En informatique la notion d’open source émerge en s’appuyant sur les quatre libertés définies par Stallman en 1983 (GNU Project « Free Software ») :
- utiliser le programme informatique selon ses buts et besoins (commerciaux ou non) ;
- pouvoir étudier la manière dont le programme fonctionne et le modifier ;
- redistribuer des copies pour aider son voisin quel qu’il soit (sic.) ;
- donner des copies ou versions modifiées du logiciel à quiconque.
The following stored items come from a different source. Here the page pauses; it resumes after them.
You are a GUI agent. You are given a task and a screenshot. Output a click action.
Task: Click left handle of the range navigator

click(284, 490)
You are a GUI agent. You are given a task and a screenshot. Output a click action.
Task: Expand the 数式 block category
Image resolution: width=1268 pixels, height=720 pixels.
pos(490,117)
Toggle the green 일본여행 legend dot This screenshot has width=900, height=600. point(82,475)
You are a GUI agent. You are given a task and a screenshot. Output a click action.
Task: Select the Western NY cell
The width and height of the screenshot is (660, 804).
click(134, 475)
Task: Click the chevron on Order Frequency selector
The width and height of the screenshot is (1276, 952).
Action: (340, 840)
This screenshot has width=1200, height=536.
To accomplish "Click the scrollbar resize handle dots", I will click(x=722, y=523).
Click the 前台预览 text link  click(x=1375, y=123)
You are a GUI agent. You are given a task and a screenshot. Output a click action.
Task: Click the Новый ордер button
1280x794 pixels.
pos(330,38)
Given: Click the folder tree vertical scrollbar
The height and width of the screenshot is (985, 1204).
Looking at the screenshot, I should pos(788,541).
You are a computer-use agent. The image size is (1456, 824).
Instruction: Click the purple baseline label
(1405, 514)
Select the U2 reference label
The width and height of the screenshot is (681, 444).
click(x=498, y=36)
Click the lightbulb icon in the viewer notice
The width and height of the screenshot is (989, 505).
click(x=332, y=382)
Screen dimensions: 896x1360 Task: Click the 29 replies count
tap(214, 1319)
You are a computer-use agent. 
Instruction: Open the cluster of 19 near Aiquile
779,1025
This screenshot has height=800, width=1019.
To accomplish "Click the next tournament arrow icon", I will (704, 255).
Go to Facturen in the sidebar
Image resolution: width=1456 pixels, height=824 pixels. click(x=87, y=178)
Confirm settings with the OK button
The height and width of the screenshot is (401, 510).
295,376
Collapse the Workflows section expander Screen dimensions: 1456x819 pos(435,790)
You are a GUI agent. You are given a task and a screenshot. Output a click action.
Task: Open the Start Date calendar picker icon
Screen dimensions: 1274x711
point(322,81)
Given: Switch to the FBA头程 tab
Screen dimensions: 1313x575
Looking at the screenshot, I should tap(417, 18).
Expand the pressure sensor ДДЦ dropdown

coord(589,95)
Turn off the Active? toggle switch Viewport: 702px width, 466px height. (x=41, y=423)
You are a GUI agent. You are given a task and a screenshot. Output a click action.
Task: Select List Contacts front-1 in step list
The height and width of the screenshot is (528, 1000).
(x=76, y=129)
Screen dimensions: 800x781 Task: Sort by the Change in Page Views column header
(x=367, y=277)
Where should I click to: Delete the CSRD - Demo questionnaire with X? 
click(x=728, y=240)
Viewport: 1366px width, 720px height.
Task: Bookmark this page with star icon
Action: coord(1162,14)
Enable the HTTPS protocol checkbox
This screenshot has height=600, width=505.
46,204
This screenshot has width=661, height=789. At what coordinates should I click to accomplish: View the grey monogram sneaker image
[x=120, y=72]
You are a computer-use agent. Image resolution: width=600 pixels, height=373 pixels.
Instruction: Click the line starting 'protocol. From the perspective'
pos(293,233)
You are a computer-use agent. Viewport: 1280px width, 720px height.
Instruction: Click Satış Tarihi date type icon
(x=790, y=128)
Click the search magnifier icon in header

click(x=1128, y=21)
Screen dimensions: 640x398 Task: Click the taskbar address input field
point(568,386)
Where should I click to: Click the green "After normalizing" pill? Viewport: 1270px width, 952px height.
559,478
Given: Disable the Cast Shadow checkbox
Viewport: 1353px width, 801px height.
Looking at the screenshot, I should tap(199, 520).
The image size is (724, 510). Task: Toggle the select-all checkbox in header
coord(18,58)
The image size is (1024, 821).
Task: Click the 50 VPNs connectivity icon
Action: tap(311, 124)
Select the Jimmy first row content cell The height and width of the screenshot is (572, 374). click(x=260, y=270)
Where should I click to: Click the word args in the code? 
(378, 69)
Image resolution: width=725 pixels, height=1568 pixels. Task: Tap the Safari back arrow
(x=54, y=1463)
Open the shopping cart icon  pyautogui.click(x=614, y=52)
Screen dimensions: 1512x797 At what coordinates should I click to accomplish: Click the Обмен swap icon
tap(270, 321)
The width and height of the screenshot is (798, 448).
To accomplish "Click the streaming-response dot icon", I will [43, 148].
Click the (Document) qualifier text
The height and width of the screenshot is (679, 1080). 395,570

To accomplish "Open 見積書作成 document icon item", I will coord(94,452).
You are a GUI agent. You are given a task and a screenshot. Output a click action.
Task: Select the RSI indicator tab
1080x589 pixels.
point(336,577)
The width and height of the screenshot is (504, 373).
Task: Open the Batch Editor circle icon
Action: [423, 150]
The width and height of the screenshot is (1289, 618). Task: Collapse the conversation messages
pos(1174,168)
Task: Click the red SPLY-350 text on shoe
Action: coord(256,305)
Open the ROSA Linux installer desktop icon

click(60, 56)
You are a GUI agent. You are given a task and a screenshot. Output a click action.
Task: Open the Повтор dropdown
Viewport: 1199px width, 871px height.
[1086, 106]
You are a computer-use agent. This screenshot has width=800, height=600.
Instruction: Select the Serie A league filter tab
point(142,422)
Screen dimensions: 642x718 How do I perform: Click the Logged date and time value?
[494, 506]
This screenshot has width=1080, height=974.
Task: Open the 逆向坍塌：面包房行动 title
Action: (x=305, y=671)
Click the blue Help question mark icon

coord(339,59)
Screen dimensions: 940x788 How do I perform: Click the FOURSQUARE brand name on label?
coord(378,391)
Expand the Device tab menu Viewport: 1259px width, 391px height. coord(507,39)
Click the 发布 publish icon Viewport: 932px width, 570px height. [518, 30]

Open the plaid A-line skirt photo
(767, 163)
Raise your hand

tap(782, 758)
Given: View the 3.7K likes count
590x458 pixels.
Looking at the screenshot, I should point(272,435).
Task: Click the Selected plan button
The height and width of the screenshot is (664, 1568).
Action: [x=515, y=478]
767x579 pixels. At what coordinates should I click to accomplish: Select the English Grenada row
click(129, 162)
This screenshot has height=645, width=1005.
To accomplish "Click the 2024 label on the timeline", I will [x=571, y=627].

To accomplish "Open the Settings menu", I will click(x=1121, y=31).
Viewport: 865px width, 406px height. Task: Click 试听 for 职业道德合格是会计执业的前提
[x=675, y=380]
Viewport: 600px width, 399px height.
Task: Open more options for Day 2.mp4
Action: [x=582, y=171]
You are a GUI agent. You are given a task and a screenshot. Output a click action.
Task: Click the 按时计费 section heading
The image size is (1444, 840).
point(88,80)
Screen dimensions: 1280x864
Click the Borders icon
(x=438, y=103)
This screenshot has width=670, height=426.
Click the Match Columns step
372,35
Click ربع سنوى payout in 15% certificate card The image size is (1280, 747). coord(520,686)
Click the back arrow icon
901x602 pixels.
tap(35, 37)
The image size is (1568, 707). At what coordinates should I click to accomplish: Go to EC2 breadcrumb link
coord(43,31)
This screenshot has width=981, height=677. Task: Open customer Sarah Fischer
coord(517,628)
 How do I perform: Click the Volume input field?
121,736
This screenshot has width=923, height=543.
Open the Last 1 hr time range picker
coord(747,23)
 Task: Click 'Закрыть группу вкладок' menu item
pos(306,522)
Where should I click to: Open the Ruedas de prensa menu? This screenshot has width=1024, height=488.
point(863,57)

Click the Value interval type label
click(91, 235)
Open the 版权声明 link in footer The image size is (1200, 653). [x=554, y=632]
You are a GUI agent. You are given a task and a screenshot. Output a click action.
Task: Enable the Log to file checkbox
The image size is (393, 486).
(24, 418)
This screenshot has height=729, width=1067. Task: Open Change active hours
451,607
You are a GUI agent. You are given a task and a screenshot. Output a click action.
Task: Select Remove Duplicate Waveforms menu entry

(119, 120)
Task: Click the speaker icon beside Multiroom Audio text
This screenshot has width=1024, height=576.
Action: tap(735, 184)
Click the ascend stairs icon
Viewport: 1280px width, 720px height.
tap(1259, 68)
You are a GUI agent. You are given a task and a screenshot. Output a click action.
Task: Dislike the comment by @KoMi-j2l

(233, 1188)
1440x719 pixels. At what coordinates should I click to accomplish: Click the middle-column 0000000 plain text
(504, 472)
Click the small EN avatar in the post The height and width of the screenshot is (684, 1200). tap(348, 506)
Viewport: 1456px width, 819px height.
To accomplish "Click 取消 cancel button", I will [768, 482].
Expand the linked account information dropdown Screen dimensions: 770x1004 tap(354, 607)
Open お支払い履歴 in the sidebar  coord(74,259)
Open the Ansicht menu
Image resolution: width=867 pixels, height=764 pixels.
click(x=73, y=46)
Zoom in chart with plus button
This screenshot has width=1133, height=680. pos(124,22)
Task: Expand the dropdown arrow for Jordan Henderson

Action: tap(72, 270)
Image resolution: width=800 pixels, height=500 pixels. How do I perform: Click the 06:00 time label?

Une quinzaine d’années plus tard, l'Open Source Initiative2 confirme les principes d'accès libre, d'autorisation de modification et de redistribution du logiciel. Les utilisateurs sont donc au cœur de l'Open Source : ils en sont à l’origine et en restent les artisans. Bien que cette culture de la collaboration issue du monde numérique ne concerne pas a priori la question urbaine, elle peut cependant résonner avec les fonctionnements des villes à travers les rôles de leurs habitants3. Pour un nombre relativement croissant d'acteurs opérationnels cette problématique fait écho aux réflexions en cours autour de la notion de Smart City : « la ville intelligente, c’est la ville de l’intelligence collective, la société civile devra elle aussi y prendre toute sa place. Car une ville, aussi « smart » soit-elle, ne pourra fonctionner que si les citoyens se l’approprient »4. Pour autant, la sociologue Saskia Sassen, connue pour ses travaux sur la mondialisation et les grandes métropoles, souligne qu’il est nécessaire d’urbaniser l'open source 5. Étant d’abord une pratique d'innovation technologique, l’open source concerne la libre diffusion des données. Or, souvent considérés comme simple end-users, les premiers concernés par les données sont en fait les utilisateurs. Lorsque l’on parle de données personnelles, cela semble évident. Ainsi, par extension, on peut supposer que les premiers concernés par l'utilisation des données urbaines sont les habitants et usagers de la ville. Ainsi, « l’open source [...] peut rendre la ville intelligente encore plus intelligente car la technologie permet de rassembler et de rendre disponibles à tous la connaissance et les expériences des autres citoyens d’un quartier ou d’une ville »6. L'objectif serait de renforcer les pratiques « horizontales » pour que les utilisateurs deviennent davantage des « acteurs » de la gestion des données , voire des « citoyens ». Néanmoins une question de fond demeure : cela peut-il suffire pour urbaniser l’open source ? Du monde numérique au monde physique, comment les métiers de la conception architecturale et urbaine peuvent-ils être concernés par l’open source ?
Pour tenter d’y répondre, en pensant à la fabrique de la ville contemporaine, réduisons à 5 les « 50 nuances d'Open » de Pommeranz et Peek7 :
- En échos aux pratiques d’open data, l'accès interroge les formes de disponibilité des données, envisagées comme des ressources versatiles, immatérielles, donc diffusables à l'envie. Quelles limites à poser aux disponibilités des données émises dans le cadre de processus de conception de projets urbains ?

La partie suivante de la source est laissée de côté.